Borghi medievali, dipinti, monumenti di tutti i tipi, statue, palazzi, castelli, vengono introdotti nel patrimonio Unesco per essere protetti, cibi e bevande tramite etichette di denominazione protetta anche loro vengono tutelati, i sindaci dal canto loro nelle città d'arte emanano ordinanze per salvaguardare l'architettura, l'aspetto, l'atmosfera specifica della urbe. Non è chiaro allora perchè quando si tratta dell'identità e della cultura del popolo si sventola sempre con ostentazione la bandiera del multiculturalismo, come se fosse una virtù, senza prendere più in considerazione questa volta i criteri che hanno spinto a prendere misure di protezione per gli altri beni del patrimonio come quelli sopra detti. O forse l'identità nazionale non è degna di essere tutelata in quanto non fa parte del patrimonio culturale del mondo ma è solo fonte di discriminazioni ed odio come quasi sempre il ritornello dei media e del political corect ci ricordano.

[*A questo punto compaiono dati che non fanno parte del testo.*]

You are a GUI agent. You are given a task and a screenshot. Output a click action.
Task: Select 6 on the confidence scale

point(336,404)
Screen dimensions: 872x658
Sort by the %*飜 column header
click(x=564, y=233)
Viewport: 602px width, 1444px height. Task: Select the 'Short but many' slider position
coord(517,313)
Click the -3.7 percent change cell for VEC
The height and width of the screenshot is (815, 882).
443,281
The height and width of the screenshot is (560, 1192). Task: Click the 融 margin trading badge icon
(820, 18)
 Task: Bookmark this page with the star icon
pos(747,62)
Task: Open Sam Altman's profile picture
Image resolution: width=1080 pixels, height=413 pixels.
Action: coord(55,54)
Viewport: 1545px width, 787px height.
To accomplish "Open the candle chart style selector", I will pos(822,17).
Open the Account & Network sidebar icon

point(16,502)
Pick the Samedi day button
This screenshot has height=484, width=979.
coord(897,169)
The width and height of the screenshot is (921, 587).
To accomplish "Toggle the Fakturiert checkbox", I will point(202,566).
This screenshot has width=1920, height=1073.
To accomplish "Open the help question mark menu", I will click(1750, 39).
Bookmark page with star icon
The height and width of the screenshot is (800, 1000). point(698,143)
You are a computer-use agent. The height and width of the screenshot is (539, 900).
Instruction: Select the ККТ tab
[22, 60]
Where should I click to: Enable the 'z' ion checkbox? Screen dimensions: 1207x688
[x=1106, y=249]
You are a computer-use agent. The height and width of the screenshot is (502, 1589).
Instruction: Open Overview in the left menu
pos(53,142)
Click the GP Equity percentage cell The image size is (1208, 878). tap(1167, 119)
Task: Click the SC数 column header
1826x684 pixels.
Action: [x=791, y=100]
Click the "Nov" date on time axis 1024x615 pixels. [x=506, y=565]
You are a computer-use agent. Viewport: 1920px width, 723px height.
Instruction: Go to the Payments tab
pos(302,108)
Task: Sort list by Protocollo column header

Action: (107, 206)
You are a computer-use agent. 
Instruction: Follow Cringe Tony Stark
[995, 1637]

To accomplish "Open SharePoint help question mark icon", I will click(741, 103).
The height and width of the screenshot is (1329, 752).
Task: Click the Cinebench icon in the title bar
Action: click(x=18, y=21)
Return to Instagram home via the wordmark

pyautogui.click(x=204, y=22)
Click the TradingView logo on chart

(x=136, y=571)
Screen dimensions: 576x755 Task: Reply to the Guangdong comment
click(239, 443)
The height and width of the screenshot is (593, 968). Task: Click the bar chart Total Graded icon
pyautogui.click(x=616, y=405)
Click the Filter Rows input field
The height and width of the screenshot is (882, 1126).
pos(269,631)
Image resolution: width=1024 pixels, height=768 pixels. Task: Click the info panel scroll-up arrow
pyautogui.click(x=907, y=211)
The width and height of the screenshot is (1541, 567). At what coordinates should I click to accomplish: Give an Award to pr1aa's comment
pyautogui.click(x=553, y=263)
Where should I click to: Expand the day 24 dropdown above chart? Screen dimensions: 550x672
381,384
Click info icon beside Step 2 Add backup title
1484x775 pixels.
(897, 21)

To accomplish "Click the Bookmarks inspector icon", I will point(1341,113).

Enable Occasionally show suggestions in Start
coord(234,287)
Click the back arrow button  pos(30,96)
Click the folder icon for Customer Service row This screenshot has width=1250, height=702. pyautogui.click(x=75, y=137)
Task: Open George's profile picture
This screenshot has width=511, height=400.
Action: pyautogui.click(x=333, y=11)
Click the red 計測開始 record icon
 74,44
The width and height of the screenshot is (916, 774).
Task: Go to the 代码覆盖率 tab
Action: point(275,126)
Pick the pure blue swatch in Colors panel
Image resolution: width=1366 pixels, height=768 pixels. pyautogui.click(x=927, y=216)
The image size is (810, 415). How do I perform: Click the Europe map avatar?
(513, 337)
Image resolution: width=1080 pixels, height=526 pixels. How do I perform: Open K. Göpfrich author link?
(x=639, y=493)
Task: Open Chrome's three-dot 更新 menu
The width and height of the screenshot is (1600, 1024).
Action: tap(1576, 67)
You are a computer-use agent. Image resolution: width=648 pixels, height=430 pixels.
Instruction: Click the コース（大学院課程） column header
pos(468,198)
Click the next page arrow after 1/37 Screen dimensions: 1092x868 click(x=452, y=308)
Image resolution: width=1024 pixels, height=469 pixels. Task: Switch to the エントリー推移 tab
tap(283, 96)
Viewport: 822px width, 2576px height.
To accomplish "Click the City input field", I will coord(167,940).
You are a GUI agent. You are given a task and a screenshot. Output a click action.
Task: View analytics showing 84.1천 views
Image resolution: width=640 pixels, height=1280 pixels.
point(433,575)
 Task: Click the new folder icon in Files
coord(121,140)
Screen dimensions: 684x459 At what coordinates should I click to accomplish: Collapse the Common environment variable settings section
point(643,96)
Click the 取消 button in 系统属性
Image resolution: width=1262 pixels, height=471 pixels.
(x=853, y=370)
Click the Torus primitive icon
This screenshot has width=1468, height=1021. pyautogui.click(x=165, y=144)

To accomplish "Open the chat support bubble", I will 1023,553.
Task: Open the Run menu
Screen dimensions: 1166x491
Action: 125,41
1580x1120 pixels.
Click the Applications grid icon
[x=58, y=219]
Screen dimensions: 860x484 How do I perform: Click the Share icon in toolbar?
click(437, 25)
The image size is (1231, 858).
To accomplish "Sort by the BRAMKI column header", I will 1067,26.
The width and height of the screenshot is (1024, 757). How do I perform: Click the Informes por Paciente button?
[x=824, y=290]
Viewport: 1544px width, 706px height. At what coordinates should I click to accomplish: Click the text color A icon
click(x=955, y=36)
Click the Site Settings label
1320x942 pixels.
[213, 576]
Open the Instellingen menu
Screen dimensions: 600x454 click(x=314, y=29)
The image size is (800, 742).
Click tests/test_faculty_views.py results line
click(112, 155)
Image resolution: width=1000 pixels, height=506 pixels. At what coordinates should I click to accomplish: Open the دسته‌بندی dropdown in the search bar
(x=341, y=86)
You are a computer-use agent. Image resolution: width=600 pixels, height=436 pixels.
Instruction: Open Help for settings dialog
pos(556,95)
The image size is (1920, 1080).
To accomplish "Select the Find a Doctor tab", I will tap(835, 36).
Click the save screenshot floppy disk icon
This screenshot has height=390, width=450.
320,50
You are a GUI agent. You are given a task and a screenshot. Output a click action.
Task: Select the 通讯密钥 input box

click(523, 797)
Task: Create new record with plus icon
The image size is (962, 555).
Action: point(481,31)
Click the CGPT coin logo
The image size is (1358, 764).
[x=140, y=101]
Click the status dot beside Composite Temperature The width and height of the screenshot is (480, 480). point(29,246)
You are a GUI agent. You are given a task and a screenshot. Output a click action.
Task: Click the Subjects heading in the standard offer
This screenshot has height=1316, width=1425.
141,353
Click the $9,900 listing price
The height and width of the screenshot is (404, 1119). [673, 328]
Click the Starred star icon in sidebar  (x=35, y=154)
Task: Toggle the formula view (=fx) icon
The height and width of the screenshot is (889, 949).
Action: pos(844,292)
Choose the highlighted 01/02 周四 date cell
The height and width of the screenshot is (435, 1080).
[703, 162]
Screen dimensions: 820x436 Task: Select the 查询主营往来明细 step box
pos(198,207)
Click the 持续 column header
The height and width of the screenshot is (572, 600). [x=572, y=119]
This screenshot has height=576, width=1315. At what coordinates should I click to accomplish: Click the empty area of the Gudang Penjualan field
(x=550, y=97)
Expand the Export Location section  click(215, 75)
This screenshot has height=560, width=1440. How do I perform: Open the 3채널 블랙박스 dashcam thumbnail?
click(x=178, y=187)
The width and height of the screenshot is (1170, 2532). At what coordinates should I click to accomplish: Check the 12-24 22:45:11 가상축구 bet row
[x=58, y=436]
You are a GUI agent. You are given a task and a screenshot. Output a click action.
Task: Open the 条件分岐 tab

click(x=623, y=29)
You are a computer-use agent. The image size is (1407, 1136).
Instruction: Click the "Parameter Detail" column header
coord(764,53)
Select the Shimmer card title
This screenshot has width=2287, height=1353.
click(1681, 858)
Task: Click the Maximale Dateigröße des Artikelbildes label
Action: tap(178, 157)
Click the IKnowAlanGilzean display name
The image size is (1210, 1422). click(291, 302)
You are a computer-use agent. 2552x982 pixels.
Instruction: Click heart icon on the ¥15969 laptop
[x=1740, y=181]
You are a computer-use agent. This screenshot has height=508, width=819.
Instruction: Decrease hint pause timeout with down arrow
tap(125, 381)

Arriverà un giorno in cui tutto il miscuglio di culture che si continua a promuovere si riduca a un semplice e orribile kitsh nel quali nessuno si indificherà più e dove i pochi rappresentanti delle rispettive culture nazionali saranno talmente rari da essere proclamati a loro volta come patrimonio UNESCO per salvaguardare gli ultimi residui culturali dei loro popoli.
Tuttavia non vorrei sembrare apocalittico.